## Required action
What lines of the data below hold the string "dimensions"? Copy each one.

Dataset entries
__________________________________________________
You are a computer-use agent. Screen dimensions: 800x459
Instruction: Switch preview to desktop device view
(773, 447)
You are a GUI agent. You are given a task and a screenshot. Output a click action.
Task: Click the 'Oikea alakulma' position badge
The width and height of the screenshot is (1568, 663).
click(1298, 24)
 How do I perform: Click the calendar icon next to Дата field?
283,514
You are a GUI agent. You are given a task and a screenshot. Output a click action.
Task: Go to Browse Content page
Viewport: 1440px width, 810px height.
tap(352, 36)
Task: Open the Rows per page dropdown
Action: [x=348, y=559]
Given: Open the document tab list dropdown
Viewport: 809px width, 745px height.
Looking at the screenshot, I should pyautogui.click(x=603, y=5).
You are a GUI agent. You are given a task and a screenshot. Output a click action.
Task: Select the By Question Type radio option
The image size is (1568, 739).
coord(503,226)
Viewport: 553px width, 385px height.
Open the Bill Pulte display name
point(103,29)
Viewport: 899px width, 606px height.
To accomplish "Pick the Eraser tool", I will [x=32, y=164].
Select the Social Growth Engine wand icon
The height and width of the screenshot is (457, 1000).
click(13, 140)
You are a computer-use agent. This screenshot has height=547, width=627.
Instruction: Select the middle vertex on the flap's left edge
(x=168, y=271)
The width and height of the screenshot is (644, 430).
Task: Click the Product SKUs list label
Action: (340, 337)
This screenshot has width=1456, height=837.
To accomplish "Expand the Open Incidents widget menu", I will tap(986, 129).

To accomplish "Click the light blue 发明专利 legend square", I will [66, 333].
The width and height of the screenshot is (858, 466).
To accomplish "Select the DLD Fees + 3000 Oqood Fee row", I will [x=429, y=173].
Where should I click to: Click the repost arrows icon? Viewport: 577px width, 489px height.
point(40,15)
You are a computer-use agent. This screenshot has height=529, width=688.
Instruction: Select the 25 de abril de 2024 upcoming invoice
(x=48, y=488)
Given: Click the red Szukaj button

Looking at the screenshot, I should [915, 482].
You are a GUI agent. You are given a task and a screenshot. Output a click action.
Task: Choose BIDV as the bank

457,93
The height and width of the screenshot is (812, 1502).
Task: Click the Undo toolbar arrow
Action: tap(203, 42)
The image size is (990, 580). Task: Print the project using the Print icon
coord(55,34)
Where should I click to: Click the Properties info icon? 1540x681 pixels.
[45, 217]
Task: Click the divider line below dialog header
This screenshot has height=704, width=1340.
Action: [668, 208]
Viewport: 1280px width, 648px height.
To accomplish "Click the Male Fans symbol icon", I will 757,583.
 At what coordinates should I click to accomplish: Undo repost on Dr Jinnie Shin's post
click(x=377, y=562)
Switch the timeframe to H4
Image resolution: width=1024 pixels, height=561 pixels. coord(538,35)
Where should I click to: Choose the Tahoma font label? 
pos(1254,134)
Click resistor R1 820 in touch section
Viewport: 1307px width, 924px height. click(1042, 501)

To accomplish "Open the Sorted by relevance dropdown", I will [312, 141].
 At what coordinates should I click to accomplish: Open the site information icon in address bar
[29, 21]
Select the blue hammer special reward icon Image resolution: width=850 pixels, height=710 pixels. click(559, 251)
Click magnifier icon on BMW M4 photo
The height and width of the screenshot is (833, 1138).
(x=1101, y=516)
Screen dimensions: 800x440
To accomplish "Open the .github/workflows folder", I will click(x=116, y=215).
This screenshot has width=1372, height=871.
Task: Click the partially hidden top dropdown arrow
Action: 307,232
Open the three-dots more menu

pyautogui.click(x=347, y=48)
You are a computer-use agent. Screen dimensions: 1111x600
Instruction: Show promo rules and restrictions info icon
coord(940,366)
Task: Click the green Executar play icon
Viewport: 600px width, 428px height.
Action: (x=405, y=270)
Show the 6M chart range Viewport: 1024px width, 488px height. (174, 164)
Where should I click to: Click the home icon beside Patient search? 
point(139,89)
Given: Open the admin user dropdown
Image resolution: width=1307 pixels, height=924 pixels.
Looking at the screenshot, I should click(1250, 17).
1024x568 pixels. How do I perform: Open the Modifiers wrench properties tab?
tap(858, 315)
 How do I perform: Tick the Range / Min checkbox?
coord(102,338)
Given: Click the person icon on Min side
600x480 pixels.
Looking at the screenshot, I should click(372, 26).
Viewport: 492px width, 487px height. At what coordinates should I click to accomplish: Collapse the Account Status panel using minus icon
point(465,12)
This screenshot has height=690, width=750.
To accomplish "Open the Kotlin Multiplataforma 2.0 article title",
__________________________________________________
## Finished task
You are a computer-use agent. Screen dimensions: 800x459
Screen dimensions: 800x440
You are a computer-use agent. Screen dimensions: 1111x600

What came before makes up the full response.